Question

Simplify the following expression, your final answer cannot have negative exponents.
$$17x^{4}(-2x^{-3})$$

Answer

**step1** Understanding the expression

The given expression to simplify is $$17x^{4}(-2x^{-3})$$. This expression involves the multiplication of two terms: a constant multiplied by a variable with an exponent, and another constant multiplied by the same variable with a different exponent.

**step2** Breaking down the multiplication

To simplify this expression, we will multiply the numerical coefficients together and the variable parts (with their exponents) together separately.
The numerical coefficients are 17 and -2.
The variable parts are $$x^{4}$$ and $$x^{-3}$$.

**step3** Multiplying the numerical coefficients

First, we multiply the numerical coefficients:
$$17 \times (-2) = -34$$

**step4** Multiplying the variable parts

Next, we multiply the variable parts. When multiplying terms that have the same base (in this case, 'x'), we add their exponents. This is a fundamental rule of exponents.
$$x^{4} \times x^{-3} = x^{4 + (-3)}$$

**step5** Simplifying the exponent

Now, we calculate the sum of the exponents:
$$4 + (-3) = 4 - 3 = 1$$
So, the product of the variable parts simplifies to $$x^{1}$$.
We know that any number or variable raised to the power of 1 is simply itself. Therefore, $$x^{1}$$ is equal to $$x$$.

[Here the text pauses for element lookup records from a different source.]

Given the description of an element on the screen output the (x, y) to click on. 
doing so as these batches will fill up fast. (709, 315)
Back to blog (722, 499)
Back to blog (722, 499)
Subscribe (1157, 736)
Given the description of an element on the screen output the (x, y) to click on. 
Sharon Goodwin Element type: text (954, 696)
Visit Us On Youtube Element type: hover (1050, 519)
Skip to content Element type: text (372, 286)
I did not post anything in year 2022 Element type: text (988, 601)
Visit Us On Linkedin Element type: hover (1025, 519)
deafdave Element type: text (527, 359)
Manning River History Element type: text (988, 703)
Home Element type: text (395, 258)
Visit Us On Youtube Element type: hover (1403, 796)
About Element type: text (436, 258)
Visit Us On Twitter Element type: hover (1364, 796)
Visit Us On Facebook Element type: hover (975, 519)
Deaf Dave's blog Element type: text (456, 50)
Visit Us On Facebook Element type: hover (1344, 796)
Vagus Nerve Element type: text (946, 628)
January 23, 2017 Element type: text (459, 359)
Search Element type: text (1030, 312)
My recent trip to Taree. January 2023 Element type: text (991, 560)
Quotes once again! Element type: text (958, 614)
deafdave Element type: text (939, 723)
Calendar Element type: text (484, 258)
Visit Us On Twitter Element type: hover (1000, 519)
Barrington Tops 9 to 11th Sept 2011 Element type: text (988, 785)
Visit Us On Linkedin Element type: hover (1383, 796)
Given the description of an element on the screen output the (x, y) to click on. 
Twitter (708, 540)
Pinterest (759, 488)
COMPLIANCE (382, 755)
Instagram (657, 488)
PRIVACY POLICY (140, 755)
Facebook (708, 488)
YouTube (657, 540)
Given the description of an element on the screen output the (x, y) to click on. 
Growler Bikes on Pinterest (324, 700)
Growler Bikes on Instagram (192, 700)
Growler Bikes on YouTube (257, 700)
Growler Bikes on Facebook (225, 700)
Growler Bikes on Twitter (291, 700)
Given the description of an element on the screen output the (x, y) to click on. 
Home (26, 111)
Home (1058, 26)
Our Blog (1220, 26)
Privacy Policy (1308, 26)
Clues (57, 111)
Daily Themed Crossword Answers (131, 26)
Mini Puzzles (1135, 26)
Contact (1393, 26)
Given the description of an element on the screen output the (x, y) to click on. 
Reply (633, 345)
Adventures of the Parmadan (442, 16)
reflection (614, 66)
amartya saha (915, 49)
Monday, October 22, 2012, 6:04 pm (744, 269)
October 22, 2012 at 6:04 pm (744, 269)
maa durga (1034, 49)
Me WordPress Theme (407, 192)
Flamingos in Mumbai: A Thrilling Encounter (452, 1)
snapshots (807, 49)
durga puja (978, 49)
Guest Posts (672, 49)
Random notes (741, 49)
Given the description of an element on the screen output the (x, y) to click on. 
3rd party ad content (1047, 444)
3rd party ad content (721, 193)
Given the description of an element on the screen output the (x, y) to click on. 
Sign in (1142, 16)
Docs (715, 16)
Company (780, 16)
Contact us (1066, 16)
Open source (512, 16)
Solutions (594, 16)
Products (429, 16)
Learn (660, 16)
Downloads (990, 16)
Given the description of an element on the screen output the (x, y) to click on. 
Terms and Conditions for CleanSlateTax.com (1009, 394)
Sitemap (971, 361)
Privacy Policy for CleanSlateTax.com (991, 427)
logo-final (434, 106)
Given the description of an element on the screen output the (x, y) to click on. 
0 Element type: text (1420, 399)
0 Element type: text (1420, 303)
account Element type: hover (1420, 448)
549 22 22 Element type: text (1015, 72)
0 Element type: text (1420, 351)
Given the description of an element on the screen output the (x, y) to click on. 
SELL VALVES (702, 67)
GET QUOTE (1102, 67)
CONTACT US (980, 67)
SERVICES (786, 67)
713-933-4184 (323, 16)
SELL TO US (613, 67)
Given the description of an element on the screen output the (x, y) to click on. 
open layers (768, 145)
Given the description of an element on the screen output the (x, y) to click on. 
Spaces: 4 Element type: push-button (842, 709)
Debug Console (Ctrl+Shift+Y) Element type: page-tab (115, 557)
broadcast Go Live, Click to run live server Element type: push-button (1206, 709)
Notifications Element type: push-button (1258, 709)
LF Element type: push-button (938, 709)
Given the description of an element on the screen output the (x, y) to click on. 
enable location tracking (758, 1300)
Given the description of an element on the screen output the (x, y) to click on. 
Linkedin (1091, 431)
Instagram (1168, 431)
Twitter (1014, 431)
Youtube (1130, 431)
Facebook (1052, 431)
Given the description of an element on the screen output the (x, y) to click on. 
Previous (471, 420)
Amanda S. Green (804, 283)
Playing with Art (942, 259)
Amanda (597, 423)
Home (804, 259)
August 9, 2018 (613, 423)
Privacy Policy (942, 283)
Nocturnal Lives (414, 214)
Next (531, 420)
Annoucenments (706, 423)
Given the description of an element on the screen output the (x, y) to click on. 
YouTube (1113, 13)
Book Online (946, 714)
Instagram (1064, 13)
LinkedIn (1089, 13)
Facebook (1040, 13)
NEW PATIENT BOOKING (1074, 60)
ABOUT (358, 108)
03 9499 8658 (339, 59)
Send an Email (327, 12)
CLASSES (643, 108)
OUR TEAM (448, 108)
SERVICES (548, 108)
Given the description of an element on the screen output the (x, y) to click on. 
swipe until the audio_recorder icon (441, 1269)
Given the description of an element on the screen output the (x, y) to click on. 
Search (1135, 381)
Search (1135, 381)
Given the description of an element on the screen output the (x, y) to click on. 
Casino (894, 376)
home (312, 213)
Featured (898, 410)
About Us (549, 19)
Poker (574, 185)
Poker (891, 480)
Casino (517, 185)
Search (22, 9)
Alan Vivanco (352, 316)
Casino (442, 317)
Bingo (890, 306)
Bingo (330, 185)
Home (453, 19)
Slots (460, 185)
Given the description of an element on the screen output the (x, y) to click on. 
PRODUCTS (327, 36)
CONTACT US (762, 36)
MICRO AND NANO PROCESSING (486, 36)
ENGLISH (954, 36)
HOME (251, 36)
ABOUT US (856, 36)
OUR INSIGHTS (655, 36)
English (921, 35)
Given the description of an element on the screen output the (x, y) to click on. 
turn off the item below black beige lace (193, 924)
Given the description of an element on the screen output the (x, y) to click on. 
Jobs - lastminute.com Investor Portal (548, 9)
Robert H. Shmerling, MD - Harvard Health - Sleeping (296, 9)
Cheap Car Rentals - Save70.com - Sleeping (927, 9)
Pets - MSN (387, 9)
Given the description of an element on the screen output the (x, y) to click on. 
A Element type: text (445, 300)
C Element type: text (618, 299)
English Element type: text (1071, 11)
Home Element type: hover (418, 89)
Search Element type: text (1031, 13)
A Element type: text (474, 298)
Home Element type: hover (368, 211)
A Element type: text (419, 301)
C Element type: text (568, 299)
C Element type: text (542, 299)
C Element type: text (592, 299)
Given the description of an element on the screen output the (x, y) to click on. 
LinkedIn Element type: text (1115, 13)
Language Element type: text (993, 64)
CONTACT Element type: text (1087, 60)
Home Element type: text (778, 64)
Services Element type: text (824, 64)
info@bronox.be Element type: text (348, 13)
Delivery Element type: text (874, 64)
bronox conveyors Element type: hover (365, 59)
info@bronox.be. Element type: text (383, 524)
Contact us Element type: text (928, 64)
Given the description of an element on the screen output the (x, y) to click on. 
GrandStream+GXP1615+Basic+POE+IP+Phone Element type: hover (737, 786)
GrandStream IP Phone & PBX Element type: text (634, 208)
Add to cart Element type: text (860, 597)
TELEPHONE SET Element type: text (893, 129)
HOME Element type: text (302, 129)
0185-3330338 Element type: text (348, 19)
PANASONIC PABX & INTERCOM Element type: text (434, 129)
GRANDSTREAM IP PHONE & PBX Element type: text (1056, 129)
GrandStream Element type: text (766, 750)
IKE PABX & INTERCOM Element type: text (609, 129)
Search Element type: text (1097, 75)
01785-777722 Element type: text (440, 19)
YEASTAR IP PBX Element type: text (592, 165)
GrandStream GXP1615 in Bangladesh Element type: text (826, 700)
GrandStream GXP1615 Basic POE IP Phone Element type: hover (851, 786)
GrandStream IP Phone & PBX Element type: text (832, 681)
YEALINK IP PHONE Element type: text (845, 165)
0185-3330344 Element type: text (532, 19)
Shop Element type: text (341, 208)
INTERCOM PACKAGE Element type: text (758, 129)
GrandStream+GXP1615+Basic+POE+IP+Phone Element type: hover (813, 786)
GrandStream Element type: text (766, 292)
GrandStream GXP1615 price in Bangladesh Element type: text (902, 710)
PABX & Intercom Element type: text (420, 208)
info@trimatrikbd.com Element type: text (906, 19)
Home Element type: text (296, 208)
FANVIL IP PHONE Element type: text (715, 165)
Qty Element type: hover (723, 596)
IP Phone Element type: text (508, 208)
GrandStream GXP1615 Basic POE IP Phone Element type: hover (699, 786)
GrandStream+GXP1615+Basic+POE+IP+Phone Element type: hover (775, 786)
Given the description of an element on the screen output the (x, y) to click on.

**step6** Combining the simplified parts

Finally, we combine the simplified numerical coefficient and the simplified variable part to get the complete simplified expression:
$$-34 \times x = -34x$$

**step7** Verifying the final form

The problem states that the final answer cannot have negative exponents. Our simplified expression is $$-34x$$. The exponent of $$x$$ in this expression is 1, which is a positive integer and not a negative exponent. Therefore, the final answer satisfies the given condition.